Saturday 26 March 2016

Data Science and Higher Education South Africa data

TL;DR 
* I'm exploring "data science" and related technologies, including R
* This is a fun "puzzle": http://priceonomics.com/the-priceonomics-data-puzzle-treefortbnb/ 
* There exist some nice open data sets relating to Higher Education in South Africa 

Data Science
"Data Science" is as much of a buzzword as "The Cloud", "Big Data", and "Artificial Intelligence", and many intelligent people will make unidentifiable sounds of contempt when they hear or read it. But like like the other buzzwords mentioned, "Data Science" started out as an interesting idea, which the media, recruiters, and marketing departments ran away with in order to impress various stakeholders and make lots of money.

With an increasing amount of open data sets being made available (see https://en.wikipedia.org/wiki/Open_data), being able to get information from raw data is an an ever-more useful skill to learn.
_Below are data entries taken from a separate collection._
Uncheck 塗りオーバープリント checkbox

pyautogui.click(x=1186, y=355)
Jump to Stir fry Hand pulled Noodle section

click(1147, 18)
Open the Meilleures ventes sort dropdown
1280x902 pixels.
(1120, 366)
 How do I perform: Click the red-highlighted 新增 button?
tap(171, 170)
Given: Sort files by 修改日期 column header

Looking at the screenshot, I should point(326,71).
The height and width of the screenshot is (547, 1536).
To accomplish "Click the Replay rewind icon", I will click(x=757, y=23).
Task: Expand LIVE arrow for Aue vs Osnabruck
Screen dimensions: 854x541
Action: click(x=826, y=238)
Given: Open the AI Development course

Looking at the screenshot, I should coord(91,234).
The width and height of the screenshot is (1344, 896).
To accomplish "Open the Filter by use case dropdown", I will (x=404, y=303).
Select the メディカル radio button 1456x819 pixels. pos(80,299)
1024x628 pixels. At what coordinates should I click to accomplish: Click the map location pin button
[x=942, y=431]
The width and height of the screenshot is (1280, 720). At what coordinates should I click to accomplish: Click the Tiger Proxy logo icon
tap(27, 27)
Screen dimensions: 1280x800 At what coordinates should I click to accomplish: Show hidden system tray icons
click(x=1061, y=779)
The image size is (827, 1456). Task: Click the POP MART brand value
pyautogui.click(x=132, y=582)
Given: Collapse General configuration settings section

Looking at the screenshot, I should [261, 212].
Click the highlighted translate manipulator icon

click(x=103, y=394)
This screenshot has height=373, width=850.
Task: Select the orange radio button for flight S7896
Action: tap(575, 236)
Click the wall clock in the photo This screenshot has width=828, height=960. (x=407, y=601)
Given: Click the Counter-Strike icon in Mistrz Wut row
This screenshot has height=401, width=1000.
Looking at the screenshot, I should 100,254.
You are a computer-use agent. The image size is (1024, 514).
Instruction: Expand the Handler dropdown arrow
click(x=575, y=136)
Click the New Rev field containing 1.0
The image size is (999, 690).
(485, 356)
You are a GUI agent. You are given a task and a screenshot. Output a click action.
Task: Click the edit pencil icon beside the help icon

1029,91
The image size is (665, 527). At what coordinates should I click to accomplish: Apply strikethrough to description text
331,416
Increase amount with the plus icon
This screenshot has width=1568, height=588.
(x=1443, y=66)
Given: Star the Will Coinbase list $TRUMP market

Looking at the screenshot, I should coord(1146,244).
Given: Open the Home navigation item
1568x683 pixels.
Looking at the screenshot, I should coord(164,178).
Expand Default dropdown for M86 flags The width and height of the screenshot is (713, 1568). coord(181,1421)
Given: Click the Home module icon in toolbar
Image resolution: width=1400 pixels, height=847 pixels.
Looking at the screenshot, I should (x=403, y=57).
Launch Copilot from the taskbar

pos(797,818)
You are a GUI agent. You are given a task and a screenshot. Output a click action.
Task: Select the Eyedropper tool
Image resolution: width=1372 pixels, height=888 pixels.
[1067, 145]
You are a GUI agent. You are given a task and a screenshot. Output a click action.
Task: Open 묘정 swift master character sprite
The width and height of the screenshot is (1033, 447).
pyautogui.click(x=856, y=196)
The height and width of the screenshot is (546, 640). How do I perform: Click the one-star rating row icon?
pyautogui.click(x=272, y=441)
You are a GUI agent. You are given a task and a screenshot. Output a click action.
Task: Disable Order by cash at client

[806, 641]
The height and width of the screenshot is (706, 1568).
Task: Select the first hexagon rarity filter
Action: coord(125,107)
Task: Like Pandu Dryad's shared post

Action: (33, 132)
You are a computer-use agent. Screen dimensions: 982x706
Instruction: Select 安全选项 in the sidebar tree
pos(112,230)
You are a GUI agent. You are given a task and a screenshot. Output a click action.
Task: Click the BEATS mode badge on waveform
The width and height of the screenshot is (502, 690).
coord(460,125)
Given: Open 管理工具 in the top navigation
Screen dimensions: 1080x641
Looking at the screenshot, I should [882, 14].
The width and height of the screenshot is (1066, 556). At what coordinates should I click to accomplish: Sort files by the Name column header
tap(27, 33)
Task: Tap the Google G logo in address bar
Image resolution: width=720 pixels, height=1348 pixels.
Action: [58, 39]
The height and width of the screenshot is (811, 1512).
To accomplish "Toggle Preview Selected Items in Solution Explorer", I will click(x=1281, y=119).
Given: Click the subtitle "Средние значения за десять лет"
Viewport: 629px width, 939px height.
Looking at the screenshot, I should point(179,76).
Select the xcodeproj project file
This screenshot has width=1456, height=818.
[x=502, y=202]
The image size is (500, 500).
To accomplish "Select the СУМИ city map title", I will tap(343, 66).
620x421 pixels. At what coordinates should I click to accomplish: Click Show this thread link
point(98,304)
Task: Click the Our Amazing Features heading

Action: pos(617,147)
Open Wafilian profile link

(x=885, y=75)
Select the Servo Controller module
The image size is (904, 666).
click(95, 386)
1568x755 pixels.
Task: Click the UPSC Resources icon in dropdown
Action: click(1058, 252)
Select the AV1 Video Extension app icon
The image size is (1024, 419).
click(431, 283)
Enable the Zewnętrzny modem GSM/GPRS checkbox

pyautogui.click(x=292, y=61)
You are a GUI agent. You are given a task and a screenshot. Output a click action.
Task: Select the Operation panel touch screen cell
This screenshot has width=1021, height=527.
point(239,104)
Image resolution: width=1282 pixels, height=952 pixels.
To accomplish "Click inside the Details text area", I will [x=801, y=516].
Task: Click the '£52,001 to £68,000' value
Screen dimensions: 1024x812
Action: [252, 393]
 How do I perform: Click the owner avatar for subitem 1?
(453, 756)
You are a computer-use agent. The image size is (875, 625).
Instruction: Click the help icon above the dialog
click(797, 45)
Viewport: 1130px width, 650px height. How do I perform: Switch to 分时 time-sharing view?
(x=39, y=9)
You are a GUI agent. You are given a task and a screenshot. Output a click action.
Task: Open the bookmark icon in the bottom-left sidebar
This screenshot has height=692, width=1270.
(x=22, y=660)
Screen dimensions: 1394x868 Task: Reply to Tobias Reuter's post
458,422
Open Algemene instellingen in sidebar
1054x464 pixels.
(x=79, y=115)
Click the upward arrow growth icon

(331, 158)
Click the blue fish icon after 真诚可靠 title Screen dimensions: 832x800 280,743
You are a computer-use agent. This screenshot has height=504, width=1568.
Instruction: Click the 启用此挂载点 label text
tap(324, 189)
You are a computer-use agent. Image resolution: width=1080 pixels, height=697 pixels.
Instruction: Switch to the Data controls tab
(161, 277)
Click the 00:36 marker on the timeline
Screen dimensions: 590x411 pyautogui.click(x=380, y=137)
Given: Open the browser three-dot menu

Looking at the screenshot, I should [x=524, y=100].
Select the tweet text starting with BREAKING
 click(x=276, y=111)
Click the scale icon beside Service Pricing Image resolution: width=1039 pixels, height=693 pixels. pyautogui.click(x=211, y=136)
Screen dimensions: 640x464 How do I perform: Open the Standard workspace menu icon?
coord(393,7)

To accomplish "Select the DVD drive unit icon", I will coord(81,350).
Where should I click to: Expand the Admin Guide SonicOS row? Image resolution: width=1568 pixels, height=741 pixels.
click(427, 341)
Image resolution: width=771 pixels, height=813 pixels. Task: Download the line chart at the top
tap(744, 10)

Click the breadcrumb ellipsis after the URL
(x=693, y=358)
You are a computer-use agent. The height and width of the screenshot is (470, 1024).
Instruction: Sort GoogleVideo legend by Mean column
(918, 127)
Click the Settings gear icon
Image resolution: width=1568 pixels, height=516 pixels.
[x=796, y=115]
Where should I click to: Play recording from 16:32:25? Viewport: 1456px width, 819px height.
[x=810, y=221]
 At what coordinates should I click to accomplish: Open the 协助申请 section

I came across an fun and simple puzzle recently here http://priceonomics.com/the-priceonomics-data-puzzle-treefortbnb/ and decided to use it as as a starting point for learning more about technologies that are useful for data analysis. While Python is normally the first tool I'd turn towards to solve a problem like this, I recently saw some quite impressive work done with R. I was surprised by how easy it was to carry out common data manipulations and visualisations and I wanted to try it for myself. 

I won't go into detail in how I solved the puzzle linked above, as Priceonomics use it as part of their recruitment process. But I downloaded R, and messed around with it and the Treefort dataset for an evening and had a lot of fun. Below is a brief write-up on my first experiences with R, and the most interesting graphs from the South Africa education data set I was using. There's also a link to the Excel spreadsheet I used instead of R.

Why not Python?
One of the main reasons I enjoy Python is the intuitiveness of its syntax. If I don't know how to do something using a Python library, I can usually fire up a shell and with a combination of dir() and guesswork work out how to do what I want faster than looking it up on stackoverflow. However, with matplotlib, numpy, and pandas, I always find the opposite. Even when faced with a very basic problem, I often find myself trawling through documentation and examples to work out how to solve it. 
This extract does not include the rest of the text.